Старуха на минуту остановилась, но тотчас же с особенной явственностью проговорила:
— Потому мы кажинную минуту за свое женское благолепие опасались… Вот отчего, друг ты мой! Как почал он громыхать — громыхал, громыхал — вижу я, надыть пойти узнать… Пошла я, спрашиваю: "Кто вы такие? Что вы нас, женщин, смущаете? Как нам можно мужчину к себе, к женщинам, допущать, коли мы не можем… Нам это невозможно". — "Сделайте милость, Христа ради!

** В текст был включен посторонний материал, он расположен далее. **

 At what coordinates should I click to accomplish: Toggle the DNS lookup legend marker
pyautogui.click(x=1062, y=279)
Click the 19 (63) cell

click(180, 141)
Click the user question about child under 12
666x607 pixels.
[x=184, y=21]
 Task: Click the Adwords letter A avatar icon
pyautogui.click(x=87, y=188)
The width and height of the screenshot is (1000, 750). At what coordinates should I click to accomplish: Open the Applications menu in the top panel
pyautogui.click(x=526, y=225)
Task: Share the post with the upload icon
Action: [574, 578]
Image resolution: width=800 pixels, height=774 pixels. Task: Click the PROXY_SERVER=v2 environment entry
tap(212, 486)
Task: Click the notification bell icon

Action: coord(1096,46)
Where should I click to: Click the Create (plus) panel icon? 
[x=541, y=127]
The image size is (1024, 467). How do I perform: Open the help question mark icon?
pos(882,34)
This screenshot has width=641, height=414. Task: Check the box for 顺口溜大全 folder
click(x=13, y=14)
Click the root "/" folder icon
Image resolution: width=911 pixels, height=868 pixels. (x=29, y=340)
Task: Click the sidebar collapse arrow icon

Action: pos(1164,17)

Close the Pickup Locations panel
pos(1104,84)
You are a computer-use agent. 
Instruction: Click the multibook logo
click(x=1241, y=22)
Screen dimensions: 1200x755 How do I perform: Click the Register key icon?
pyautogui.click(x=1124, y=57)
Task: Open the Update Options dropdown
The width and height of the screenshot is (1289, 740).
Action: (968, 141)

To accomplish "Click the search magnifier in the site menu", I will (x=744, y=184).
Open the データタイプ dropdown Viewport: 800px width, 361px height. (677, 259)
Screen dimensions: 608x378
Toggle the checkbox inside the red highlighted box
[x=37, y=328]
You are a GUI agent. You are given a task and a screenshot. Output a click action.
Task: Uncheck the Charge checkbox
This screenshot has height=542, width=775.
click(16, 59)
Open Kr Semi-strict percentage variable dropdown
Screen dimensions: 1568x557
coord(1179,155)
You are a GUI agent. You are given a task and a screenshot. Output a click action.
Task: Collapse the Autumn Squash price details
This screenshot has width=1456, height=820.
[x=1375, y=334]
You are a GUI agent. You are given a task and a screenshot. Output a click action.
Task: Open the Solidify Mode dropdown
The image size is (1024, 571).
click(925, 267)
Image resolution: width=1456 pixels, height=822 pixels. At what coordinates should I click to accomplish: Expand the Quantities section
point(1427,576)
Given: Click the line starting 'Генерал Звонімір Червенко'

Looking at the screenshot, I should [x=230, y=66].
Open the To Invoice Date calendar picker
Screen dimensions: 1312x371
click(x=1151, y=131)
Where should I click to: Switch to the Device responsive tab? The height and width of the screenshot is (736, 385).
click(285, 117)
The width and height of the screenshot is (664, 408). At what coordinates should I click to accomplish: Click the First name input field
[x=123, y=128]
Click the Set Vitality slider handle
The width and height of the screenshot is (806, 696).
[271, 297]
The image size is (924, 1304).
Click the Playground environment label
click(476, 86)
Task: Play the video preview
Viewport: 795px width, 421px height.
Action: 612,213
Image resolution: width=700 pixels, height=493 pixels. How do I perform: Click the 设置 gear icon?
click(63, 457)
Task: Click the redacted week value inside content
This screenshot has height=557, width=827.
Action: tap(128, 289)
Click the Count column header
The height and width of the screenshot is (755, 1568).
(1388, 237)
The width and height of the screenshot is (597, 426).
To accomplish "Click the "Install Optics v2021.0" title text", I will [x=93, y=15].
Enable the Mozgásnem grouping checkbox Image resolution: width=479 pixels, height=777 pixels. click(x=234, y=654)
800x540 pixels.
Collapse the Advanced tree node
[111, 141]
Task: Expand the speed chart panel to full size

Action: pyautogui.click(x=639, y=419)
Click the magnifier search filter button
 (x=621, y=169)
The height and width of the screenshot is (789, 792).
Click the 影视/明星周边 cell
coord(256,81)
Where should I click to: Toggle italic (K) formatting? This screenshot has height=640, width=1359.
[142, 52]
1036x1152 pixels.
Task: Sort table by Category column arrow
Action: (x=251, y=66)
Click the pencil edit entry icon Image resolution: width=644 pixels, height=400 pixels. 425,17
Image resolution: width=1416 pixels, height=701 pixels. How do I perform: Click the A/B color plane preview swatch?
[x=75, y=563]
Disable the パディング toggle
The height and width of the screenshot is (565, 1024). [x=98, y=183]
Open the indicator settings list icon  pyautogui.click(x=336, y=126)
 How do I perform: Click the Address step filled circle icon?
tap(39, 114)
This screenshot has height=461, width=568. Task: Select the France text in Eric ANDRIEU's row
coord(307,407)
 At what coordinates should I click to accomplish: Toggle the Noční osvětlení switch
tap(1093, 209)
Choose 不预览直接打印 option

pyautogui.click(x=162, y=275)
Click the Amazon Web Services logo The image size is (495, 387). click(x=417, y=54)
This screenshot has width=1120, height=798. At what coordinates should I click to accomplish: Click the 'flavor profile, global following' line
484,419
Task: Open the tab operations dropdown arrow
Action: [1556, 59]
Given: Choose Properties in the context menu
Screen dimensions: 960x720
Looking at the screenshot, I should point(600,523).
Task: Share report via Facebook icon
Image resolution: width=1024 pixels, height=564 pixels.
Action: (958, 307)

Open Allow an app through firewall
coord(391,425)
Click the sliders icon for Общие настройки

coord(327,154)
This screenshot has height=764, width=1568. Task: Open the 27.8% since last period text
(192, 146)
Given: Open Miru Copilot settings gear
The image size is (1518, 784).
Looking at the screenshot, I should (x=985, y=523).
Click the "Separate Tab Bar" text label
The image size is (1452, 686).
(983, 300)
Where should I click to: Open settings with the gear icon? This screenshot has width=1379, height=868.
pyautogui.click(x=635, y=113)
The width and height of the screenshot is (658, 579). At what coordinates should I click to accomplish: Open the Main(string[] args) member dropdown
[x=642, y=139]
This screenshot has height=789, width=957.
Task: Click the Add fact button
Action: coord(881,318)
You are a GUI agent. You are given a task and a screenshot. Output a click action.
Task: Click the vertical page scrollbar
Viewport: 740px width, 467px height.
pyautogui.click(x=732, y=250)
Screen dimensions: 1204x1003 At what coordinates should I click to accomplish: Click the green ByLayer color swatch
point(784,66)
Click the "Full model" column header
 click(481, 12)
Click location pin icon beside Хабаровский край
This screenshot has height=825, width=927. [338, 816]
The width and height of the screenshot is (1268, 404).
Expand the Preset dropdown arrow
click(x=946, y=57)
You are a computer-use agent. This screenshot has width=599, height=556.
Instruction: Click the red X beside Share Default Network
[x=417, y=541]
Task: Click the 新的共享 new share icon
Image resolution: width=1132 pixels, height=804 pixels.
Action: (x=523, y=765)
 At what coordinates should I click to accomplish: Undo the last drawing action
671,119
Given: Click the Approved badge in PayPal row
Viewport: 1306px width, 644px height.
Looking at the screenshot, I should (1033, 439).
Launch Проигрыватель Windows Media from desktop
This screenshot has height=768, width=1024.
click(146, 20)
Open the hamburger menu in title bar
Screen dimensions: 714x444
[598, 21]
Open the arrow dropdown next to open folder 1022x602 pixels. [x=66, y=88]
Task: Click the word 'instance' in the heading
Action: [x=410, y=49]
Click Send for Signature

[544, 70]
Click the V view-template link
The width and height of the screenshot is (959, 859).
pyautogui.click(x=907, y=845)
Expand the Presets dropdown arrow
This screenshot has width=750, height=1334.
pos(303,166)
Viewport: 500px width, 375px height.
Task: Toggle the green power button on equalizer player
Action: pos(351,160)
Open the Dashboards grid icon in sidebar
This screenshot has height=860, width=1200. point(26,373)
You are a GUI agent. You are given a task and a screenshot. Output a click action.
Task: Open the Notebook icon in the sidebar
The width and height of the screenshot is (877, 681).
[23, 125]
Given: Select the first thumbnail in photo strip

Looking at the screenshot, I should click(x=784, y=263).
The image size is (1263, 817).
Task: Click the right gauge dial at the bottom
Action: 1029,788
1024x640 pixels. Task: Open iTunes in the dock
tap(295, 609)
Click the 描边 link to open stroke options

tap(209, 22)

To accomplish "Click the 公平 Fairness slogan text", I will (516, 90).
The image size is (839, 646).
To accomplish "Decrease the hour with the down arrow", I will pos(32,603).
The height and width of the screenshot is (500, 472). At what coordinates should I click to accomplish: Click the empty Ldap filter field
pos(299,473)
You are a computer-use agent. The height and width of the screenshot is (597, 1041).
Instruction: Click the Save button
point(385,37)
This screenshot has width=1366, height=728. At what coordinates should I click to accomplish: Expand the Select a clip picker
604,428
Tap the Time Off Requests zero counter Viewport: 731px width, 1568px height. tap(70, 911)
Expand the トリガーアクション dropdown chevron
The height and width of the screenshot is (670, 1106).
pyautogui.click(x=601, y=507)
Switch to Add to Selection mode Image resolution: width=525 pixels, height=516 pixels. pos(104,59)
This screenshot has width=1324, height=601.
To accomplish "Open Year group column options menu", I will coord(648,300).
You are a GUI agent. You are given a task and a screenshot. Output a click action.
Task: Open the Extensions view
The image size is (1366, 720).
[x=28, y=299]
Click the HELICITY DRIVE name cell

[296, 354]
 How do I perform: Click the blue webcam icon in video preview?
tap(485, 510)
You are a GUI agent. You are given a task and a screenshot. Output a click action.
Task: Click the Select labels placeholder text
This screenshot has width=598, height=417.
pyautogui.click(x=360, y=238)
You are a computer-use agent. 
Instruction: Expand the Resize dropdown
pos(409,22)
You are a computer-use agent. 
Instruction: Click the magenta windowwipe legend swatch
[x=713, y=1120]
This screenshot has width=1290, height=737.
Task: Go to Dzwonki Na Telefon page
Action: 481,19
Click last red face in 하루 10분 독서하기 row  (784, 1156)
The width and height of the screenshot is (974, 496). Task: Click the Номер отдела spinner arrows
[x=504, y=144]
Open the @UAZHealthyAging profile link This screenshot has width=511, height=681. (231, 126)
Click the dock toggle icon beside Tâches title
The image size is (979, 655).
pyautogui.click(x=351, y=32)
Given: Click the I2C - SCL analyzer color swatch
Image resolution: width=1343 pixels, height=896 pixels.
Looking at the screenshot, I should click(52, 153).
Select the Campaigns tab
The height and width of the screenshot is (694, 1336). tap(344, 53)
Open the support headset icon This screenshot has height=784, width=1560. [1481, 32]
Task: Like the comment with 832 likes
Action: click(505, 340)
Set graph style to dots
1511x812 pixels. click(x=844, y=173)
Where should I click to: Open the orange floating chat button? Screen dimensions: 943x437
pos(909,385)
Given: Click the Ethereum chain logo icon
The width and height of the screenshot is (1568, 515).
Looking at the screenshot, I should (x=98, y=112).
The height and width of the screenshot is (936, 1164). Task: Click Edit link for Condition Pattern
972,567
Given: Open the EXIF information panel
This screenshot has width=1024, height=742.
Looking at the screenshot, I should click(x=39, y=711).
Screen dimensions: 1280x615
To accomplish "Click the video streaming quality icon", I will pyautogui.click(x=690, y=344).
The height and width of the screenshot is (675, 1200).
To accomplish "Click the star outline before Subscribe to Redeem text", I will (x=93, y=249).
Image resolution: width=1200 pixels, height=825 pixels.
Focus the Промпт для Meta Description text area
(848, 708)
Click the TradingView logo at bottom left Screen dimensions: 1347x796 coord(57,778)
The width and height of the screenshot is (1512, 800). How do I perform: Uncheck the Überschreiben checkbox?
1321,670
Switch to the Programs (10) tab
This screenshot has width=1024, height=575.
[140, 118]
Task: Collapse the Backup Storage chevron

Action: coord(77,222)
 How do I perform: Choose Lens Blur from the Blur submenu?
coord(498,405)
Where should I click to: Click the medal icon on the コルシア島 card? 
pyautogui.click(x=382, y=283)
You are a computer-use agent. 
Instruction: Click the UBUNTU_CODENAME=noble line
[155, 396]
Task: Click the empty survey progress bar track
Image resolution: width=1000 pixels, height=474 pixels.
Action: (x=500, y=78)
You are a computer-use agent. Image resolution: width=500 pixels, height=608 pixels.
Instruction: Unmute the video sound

Где угодно, хоть в сенцы, хоть в кухню…" Так упрашивал, так упрашивал, Христом богом молил… дрожали мы, дрожали, думали — "сем пустим?" Положили мы с барыней так, что запрем его на пять замков в кухню, — и пустили!.. Тут и спокою конец!
Рассказчица только руками развела и замолкла.
— Что же он — буян, пьяница?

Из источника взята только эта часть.